(Records from a collection)
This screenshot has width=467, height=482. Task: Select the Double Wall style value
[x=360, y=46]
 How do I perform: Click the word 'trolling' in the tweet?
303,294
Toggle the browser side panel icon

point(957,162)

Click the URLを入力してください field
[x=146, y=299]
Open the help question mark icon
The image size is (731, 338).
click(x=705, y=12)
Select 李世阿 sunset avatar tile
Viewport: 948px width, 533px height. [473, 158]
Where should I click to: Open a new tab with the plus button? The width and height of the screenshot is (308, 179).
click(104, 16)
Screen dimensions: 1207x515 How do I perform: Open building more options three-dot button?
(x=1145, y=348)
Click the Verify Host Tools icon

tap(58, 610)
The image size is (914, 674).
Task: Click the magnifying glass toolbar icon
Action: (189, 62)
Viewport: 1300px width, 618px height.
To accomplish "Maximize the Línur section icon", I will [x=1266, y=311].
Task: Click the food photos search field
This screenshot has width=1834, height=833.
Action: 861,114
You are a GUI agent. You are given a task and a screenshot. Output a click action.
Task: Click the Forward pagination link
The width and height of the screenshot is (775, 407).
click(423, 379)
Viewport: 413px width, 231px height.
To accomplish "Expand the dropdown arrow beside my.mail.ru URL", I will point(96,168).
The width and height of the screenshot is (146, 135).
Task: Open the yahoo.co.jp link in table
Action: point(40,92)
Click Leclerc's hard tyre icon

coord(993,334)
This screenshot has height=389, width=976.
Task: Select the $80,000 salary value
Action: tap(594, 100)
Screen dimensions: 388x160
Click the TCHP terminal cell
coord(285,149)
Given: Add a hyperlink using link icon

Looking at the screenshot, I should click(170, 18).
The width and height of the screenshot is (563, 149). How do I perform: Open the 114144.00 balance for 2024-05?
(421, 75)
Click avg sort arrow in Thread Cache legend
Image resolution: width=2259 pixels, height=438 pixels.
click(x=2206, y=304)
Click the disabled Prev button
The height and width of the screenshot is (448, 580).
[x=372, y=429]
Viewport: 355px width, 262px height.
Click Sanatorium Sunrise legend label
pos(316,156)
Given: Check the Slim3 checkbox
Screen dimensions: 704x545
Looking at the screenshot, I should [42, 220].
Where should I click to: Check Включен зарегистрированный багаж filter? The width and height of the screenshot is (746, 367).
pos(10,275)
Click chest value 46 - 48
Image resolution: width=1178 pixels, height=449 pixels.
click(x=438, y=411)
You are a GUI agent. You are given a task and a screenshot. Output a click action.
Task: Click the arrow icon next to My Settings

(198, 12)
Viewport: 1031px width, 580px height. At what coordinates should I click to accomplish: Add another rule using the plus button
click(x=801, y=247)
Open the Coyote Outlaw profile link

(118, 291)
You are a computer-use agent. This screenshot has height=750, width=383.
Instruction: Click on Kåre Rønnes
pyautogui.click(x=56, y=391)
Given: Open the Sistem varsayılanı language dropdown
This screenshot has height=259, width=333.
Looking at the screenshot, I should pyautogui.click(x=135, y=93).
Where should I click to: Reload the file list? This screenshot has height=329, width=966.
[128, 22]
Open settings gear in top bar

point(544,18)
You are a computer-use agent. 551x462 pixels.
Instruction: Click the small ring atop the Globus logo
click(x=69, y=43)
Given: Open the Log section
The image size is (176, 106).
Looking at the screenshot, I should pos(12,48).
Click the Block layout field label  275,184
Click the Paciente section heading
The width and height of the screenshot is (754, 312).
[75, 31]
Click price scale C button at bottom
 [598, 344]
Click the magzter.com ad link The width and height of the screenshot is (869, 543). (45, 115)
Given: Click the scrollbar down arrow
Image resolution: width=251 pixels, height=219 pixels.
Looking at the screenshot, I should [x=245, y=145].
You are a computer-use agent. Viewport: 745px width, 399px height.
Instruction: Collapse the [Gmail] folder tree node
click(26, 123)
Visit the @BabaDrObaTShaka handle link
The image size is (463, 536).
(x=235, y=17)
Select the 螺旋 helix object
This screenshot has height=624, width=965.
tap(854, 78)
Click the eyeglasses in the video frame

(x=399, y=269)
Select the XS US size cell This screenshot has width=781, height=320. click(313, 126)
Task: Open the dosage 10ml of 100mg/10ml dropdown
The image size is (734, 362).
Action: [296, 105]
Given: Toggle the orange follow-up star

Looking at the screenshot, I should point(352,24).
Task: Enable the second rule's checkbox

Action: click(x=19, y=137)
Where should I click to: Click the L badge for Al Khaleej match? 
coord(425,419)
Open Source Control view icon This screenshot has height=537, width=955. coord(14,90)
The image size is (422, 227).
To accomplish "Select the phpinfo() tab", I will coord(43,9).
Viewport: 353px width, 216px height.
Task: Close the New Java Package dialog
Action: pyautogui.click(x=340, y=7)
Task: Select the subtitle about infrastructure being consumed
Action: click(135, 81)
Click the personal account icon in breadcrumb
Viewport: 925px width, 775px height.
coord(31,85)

## Work task
Transcribe the data above so that every line matches exactly.

## Answer to the exercise
This screenshot has width=467, height=482. Task: Select the Double Wall style value
[x=360, y=46]
 How do I perform: Click the word 'trolling' in the tweet?
303,294
Toggle the browser side panel icon

point(957,162)

Click the URLを入力してください field
[x=146, y=299]
Open the help question mark icon
The image size is (731, 338).
click(x=705, y=12)
Select 李世阿 sunset avatar tile
Viewport: 948px width, 533px height. [473, 158]
Where should I click to: Open a new tab with the plus button? The width and height of the screenshot is (308, 179).
click(104, 16)
Screen dimensions: 1207x515 How do I perform: Open building more options three-dot button?
(x=1145, y=348)
Click the Verify Host Tools icon

tap(58, 610)
The image size is (914, 674).
Task: Click the magnifying glass toolbar icon
Action: (189, 62)
Viewport: 1300px width, 618px height.
To accomplish "Maximize the Línur section icon", I will [x=1266, y=311].
Task: Click the food photos search field
This screenshot has width=1834, height=833.
Action: 861,114
You are a GUI agent. You are given a task and a screenshot. Output a click action.
Task: Click the Forward pagination link
The width and height of the screenshot is (775, 407).
click(423, 379)
Viewport: 413px width, 231px height.
To accomplish "Expand the dropdown arrow beside my.mail.ru URL", I will point(96,168).
The width and height of the screenshot is (146, 135).
Task: Open the yahoo.co.jp link in table
Action: point(40,92)
Click Leclerc's hard tyre icon

coord(993,334)
This screenshot has height=389, width=976.
Task: Select the $80,000 salary value
Action: tap(594, 100)
Screen dimensions: 388x160
Click the TCHP terminal cell
coord(285,149)
Given: Add a hyperlink using link icon

Looking at the screenshot, I should click(170, 18).
The width and height of the screenshot is (563, 149). How do I perform: Open the 114144.00 balance for 2024-05?
(421, 75)
Click avg sort arrow in Thread Cache legend
Image resolution: width=2259 pixels, height=438 pixels.
click(x=2206, y=304)
Click the disabled Prev button
The height and width of the screenshot is (448, 580).
[x=372, y=429]
Viewport: 355px width, 262px height.
Click Sanatorium Sunrise legend label
pos(316,156)
Given: Check the Slim3 checkbox
Screen dimensions: 704x545
Looking at the screenshot, I should [42, 220].
Where should I click to: Check Включен зарегистрированный багаж filter? The width and height of the screenshot is (746, 367).
pos(10,275)
Click chest value 46 - 48
Image resolution: width=1178 pixels, height=449 pixels.
click(x=438, y=411)
You are a GUI agent. You are given a task and a screenshot. Output a click action.
Task: Click the arrow icon next to My Settings

(198, 12)
Viewport: 1031px width, 580px height. At what coordinates should I click to accomplish: Add another rule using the plus button
click(x=801, y=247)
Open the Coyote Outlaw profile link

(118, 291)
You are a computer-use agent. This screenshot has height=750, width=383.
Instruction: Click on Kåre Rønnes
pyautogui.click(x=56, y=391)
Given: Open the Sistem varsayılanı language dropdown
This screenshot has height=259, width=333.
Looking at the screenshot, I should pyautogui.click(x=135, y=93).
Where should I click to: Reload the file list? This screenshot has height=329, width=966.
[128, 22]
Open settings gear in top bar

point(544,18)
You are a computer-use agent. 551x462 pixels.
Instruction: Click the small ring atop the Globus logo
click(x=69, y=43)
Given: Open the Log section
The image size is (176, 106).
Looking at the screenshot, I should pos(12,48).
Click the Block layout field label  275,184
Click the Paciente section heading
The width and height of the screenshot is (754, 312).
[75, 31]
Click price scale C button at bottom
 [598, 344]
Click the magzter.com ad link The width and height of the screenshot is (869, 543). (45, 115)
Given: Click the scrollbar down arrow
Image resolution: width=251 pixels, height=219 pixels.
Looking at the screenshot, I should [x=245, y=145].
You are a computer-use agent. Viewport: 745px width, 399px height.
Instruction: Collapse the [Gmail] folder tree node
click(26, 123)
Visit the @BabaDrObaTShaka handle link
The image size is (463, 536).
(x=235, y=17)
Select the 螺旋 helix object
This screenshot has height=624, width=965.
tap(854, 78)
Click the eyeglasses in the video frame

(x=399, y=269)
Select the XS US size cell This screenshot has width=781, height=320. click(313, 126)
Task: Open the dosage 10ml of 100mg/10ml dropdown
The image size is (734, 362).
Action: [296, 105]
Given: Toggle the orange follow-up star

Looking at the screenshot, I should point(352,24).
Task: Enable the second rule's checkbox

Action: click(x=19, y=137)
Where should I click to: Click the L badge for Al Khaleej match? 
coord(425,419)
Open Source Control view icon This screenshot has height=537, width=955. coord(14,90)
The image size is (422, 227).
To accomplish "Select the phpinfo() tab", I will coord(43,9).
Viewport: 353px width, 216px height.
Task: Close the New Java Package dialog
Action: pyautogui.click(x=340, y=7)
Task: Select the subtitle about infrastructure being consumed
Action: click(135, 81)
Click the personal account icon in breadcrumb
Viewport: 925px width, 775px height.
coord(31,85)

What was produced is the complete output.